-- START OF Records for this exercise --

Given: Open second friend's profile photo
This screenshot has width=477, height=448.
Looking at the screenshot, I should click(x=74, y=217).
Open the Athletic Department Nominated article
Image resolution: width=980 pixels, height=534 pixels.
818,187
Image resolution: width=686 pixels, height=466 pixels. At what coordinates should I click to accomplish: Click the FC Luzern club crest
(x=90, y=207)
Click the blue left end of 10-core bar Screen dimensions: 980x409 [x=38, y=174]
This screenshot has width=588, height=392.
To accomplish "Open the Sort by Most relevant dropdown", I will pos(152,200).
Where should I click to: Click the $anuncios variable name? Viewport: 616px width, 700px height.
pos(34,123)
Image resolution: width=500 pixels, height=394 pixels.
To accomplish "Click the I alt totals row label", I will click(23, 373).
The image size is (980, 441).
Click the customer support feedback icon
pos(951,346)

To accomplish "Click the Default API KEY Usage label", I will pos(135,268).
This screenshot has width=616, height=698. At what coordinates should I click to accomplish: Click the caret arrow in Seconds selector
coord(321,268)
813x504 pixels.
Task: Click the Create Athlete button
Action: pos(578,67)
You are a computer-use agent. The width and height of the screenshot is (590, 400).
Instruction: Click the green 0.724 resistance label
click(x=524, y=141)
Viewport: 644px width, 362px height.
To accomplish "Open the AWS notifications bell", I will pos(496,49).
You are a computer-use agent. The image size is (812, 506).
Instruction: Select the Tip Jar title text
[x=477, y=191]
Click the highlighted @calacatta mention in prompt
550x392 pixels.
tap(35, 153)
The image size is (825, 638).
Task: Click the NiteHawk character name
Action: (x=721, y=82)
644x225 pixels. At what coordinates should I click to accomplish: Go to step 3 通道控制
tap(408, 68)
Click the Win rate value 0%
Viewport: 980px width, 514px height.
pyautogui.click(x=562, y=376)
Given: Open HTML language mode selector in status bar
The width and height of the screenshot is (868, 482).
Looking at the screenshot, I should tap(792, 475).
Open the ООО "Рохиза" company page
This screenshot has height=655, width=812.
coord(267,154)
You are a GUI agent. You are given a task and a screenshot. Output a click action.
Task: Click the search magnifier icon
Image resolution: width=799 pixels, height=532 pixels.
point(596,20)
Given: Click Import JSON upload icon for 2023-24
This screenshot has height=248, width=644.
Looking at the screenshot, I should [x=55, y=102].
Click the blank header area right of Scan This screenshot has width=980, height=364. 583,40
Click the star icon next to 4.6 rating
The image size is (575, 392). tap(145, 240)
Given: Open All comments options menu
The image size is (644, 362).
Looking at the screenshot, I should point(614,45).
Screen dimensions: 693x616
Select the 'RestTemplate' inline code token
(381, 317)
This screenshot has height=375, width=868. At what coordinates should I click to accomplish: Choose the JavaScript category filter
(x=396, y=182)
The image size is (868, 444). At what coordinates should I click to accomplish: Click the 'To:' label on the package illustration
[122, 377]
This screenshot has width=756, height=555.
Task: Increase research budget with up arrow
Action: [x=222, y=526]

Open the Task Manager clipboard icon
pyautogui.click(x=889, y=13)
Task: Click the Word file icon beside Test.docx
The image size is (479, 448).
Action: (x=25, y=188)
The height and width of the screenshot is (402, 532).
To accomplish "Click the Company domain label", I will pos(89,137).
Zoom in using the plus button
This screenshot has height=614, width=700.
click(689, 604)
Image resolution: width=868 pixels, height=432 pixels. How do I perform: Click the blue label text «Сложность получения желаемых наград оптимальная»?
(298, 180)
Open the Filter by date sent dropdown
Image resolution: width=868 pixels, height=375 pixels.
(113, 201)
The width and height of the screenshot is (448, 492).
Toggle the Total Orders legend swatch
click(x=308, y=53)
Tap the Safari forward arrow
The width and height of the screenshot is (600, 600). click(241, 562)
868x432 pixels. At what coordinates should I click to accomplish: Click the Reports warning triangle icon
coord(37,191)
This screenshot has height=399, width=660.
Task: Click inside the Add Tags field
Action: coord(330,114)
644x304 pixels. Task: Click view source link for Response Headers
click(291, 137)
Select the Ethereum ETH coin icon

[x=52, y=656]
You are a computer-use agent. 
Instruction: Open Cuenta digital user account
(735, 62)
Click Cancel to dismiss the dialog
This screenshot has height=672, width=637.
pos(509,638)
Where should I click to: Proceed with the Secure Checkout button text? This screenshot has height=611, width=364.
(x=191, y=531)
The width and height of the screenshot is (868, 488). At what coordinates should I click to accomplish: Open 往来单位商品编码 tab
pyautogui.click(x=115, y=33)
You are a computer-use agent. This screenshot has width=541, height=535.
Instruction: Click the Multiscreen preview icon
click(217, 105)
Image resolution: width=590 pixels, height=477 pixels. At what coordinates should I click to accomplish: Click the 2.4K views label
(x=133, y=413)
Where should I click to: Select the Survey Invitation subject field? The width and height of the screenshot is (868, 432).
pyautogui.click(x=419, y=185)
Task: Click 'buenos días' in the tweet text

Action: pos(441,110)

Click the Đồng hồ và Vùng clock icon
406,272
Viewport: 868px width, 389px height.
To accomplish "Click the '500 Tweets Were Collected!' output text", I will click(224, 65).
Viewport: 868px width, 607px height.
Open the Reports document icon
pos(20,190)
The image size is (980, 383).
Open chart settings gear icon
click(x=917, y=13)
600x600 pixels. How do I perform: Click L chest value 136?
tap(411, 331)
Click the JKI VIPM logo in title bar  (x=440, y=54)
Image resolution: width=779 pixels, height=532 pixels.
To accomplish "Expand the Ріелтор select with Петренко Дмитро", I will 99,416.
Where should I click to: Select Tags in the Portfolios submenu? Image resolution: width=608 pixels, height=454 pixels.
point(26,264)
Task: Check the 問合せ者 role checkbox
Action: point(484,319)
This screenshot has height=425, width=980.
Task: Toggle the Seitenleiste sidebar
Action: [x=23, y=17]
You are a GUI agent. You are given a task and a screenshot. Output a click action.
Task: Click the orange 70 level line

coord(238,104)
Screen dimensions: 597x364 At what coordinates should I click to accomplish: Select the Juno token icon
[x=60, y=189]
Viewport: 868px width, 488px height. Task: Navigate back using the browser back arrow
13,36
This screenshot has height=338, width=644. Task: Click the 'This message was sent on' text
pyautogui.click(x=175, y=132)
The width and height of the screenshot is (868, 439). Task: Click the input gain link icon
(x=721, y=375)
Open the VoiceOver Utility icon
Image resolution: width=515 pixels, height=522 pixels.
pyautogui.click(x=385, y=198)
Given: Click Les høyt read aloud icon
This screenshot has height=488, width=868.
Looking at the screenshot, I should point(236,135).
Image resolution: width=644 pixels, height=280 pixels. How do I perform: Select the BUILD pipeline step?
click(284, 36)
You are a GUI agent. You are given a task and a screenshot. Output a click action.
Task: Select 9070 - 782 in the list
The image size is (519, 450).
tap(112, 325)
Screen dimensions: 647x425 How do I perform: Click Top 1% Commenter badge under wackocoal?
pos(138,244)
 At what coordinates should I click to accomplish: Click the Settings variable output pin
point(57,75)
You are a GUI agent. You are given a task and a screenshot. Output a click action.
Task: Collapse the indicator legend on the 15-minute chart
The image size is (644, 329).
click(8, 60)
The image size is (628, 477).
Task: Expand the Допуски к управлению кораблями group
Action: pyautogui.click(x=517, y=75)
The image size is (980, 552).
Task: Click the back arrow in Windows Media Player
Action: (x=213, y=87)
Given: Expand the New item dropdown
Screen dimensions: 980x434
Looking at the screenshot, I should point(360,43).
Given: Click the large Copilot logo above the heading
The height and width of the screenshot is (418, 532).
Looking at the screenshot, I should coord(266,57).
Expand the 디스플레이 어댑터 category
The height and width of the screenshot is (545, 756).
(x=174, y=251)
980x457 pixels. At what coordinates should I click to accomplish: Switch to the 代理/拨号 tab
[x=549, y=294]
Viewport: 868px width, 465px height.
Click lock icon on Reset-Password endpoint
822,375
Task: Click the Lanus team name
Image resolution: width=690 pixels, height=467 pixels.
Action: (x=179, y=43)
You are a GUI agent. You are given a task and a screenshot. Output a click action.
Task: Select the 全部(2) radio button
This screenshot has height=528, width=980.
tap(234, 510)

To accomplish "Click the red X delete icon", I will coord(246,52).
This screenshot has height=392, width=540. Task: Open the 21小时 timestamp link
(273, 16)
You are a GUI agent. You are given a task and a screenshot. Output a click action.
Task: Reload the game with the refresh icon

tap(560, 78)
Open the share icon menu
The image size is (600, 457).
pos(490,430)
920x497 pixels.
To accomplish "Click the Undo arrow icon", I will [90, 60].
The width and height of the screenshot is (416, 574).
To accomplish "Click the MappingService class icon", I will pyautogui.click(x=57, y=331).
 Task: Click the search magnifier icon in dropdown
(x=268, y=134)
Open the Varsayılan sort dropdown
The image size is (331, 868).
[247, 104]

-- END OF Records for this exercise --

Exercise requirements —
Copy the data above word for word, starting at the line that contains "868x432 pixels. At" and ending at the line that contains "[x=52, y=656]".

Expected answer —
868x432 pixels. At what coordinates should I click to accomplish: Click the Reports warning triangle icon
coord(37,191)
This screenshot has height=399, width=660.
Task: Click inside the Add Tags field
Action: coord(330,114)
644x304 pixels. Task: Click view source link for Response Headers
click(291, 137)
Select the Ethereum ETH coin icon

[x=52, y=656]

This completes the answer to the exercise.